What is needed:
Your task is to repeat exactly the lines below between the line holding "Task: Click muted mic icon beside 于晓庆" and the line holding "Given: Share article via LinkedIn icon", inclusive, and only those.

━━━━━ Data in this exercise

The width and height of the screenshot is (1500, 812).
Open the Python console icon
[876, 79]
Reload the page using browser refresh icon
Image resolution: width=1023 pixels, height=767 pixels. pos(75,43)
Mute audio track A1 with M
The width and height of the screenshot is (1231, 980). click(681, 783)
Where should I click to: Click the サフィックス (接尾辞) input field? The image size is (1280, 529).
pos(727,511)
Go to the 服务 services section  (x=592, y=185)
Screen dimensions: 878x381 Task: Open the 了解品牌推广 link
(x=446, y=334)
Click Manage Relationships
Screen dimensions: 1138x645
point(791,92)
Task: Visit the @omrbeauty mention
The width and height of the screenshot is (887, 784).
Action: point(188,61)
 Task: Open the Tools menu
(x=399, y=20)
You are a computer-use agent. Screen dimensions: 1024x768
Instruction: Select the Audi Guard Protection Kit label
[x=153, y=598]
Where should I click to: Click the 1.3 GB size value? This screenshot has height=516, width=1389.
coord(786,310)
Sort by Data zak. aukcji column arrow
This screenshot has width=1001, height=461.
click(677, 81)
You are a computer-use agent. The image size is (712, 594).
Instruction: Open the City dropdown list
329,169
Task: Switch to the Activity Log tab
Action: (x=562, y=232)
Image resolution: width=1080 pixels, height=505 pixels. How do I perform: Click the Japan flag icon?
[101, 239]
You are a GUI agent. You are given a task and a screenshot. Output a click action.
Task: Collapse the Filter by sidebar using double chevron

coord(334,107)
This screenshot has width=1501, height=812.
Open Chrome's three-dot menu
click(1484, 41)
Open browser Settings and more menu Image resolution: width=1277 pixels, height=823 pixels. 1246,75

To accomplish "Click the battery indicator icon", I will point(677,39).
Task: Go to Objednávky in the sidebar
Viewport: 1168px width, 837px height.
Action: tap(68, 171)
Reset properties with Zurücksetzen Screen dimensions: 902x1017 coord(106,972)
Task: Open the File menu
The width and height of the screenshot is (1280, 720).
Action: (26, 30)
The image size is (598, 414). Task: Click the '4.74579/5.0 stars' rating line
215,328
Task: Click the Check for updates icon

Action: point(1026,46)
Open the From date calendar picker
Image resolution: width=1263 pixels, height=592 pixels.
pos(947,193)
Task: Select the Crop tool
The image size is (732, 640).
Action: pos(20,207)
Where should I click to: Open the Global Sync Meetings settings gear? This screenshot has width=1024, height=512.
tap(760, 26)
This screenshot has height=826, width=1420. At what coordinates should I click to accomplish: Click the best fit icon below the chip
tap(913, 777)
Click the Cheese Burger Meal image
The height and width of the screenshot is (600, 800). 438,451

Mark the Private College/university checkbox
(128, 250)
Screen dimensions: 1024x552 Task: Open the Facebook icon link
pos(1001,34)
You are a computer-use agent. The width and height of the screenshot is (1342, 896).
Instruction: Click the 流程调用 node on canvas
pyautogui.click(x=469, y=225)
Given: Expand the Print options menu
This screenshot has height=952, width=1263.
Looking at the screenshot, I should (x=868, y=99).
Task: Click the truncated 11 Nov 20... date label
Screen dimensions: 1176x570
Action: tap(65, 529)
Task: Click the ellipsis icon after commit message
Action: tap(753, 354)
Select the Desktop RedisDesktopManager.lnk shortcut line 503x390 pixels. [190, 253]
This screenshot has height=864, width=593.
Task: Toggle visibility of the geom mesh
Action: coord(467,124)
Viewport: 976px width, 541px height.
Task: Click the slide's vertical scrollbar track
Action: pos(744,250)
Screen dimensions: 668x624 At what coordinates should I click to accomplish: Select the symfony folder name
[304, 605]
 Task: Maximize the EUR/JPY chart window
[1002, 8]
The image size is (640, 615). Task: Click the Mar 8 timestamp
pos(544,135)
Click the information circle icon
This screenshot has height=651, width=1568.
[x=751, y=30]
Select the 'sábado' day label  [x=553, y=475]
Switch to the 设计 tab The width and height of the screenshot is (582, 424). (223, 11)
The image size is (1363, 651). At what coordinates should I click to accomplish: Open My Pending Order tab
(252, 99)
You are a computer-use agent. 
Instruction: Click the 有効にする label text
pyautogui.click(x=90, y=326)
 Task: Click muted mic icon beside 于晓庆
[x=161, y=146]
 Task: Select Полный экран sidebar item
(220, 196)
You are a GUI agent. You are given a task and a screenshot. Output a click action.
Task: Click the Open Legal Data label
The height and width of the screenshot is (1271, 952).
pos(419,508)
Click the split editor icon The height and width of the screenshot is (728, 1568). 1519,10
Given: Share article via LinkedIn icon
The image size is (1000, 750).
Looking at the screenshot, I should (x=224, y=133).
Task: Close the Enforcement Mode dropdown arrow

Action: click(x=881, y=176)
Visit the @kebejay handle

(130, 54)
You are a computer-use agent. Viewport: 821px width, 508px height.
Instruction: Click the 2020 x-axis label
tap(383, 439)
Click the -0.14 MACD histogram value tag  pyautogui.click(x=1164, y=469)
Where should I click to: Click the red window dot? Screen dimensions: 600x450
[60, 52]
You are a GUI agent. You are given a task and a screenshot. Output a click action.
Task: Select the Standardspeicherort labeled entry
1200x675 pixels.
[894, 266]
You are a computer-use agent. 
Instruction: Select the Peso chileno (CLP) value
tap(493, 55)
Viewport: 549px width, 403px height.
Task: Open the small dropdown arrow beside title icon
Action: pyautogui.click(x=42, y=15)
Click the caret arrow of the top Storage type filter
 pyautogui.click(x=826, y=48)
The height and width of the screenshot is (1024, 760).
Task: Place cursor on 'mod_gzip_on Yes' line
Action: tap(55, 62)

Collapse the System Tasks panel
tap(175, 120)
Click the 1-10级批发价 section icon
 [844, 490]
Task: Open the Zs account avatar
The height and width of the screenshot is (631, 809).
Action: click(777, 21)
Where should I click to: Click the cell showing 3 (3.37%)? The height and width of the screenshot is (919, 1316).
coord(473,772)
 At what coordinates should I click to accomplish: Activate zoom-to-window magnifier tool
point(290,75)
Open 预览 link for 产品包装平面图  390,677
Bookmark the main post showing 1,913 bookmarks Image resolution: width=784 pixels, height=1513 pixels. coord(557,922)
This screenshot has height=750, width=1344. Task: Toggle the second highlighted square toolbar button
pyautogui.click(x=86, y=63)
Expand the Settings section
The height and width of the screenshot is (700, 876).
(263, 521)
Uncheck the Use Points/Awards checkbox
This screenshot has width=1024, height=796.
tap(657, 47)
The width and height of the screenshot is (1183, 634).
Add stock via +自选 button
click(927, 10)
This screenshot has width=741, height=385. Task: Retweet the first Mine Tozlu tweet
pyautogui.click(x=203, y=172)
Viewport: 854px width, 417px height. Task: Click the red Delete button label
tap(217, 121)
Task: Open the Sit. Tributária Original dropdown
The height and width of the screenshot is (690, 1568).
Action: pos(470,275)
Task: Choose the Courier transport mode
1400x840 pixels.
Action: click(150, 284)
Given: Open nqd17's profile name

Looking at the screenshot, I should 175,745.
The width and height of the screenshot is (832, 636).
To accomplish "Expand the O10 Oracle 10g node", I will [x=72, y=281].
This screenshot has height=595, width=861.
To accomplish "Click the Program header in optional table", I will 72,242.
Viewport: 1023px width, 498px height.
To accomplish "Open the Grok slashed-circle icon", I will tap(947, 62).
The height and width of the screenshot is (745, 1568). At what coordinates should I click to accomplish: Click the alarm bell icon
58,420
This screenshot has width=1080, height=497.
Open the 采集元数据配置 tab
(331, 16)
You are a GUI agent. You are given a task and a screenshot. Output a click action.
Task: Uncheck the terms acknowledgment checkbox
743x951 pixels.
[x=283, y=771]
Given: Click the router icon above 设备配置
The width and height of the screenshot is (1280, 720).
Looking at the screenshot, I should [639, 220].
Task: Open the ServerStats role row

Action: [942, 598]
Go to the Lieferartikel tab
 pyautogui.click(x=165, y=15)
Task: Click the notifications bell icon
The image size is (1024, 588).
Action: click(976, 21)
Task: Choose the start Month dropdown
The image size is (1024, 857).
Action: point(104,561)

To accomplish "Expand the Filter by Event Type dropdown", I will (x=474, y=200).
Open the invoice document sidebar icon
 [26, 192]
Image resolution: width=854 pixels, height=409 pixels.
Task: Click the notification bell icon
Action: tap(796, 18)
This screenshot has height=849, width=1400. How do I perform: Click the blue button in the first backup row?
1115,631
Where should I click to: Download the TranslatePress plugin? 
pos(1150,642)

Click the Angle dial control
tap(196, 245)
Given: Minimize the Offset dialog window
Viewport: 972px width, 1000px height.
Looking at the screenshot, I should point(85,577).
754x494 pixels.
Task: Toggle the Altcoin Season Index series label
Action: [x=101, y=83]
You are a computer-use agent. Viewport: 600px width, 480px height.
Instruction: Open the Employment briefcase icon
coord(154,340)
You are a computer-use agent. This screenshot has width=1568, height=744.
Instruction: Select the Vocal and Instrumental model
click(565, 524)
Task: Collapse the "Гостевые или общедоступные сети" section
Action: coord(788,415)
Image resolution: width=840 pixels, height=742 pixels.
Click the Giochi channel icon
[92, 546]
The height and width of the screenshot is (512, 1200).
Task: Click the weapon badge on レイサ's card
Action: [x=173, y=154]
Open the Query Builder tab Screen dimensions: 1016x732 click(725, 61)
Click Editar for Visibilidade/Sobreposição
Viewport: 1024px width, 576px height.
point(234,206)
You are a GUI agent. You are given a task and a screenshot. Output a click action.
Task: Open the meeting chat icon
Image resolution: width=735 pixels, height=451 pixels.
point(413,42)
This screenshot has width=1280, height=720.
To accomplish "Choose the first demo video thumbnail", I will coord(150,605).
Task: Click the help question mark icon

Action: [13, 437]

━━━━━━━━━━

Your response:
 Task: Click muted mic icon beside 于晓庆
[x=161, y=146]
 Task: Select Полный экран sidebar item
(220, 196)
You are a GUI agent. You are given a task and a screenshot. Output a click action.
Task: Click the Open Legal Data label
The height and width of the screenshot is (1271, 952).
pos(419,508)
Click the split editor icon The height and width of the screenshot is (728, 1568). 1519,10
Given: Share article via LinkedIn icon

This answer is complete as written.